Da das Land die Zugverbindungen bestellt und Anforderungen vertraglich festsetzt, kann es die Unternehmen sanktionieren. Fällt ein Zug aus, werde er nicht vergütet, so Hermanns Sprecherin. Ist das Angebot eingeschränkt, sind etwa weniger Waggons als vereinbart unterwegs, zieht das Land Geld ab. Gleiches gilt, wenn die Qualität mangelhaft ist – etwa wegen Verspätungen, ausgefallenen Toiletten oder Verschmutzung.
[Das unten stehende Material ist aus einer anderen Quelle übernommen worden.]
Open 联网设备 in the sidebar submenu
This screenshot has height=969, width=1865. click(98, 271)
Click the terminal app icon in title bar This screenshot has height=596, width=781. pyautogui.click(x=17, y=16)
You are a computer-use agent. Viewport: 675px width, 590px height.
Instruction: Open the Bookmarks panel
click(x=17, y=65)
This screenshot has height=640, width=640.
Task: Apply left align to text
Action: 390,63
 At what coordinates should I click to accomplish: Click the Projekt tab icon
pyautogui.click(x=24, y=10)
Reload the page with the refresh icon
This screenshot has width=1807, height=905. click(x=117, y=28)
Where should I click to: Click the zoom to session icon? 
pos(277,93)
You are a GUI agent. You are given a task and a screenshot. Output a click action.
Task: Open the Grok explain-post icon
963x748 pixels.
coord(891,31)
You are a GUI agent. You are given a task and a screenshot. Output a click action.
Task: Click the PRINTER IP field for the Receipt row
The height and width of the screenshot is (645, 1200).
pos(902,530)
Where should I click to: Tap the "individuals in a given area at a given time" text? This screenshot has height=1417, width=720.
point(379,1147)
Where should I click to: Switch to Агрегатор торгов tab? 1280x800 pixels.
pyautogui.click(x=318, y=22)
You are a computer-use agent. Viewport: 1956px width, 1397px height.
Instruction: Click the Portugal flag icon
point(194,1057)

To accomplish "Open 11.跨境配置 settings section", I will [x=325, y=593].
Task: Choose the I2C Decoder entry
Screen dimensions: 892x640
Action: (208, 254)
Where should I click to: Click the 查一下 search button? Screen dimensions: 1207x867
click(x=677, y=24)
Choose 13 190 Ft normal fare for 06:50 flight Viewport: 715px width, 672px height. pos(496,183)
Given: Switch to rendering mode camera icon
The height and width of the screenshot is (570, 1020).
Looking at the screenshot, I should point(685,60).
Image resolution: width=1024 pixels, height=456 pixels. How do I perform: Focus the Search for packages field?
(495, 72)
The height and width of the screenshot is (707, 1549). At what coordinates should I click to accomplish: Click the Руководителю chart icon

Diese Sanktionen seien eine große Belastung, „sodass in aller Regel die Unternehmen sehr daran interessiert sind, Zugausfälle, Kapazitätseinschränkungen oder Qualitätsmängel möglichst zu vermeiden.“
Sind die Summen, die das Land einbehält, dieses Jahr besonders groß? Was passiert damit?
Laut der Sprecherin fließt das Geld in die Verbesserung des Schienenverkehrs im Land – etwa für Zusatzzüge in der Urlaubszeit, oder auch für Sicherheitspersonal. Wie viel Geld in diesem Jahr zusammenkommt, sei erst im Herbst kommenden Jahres klar, erklärt ein Sprecher Hermanns. In der Tendenz zeige sich aber bereits, „dass wir deutlich über den Vorjahren liegen“.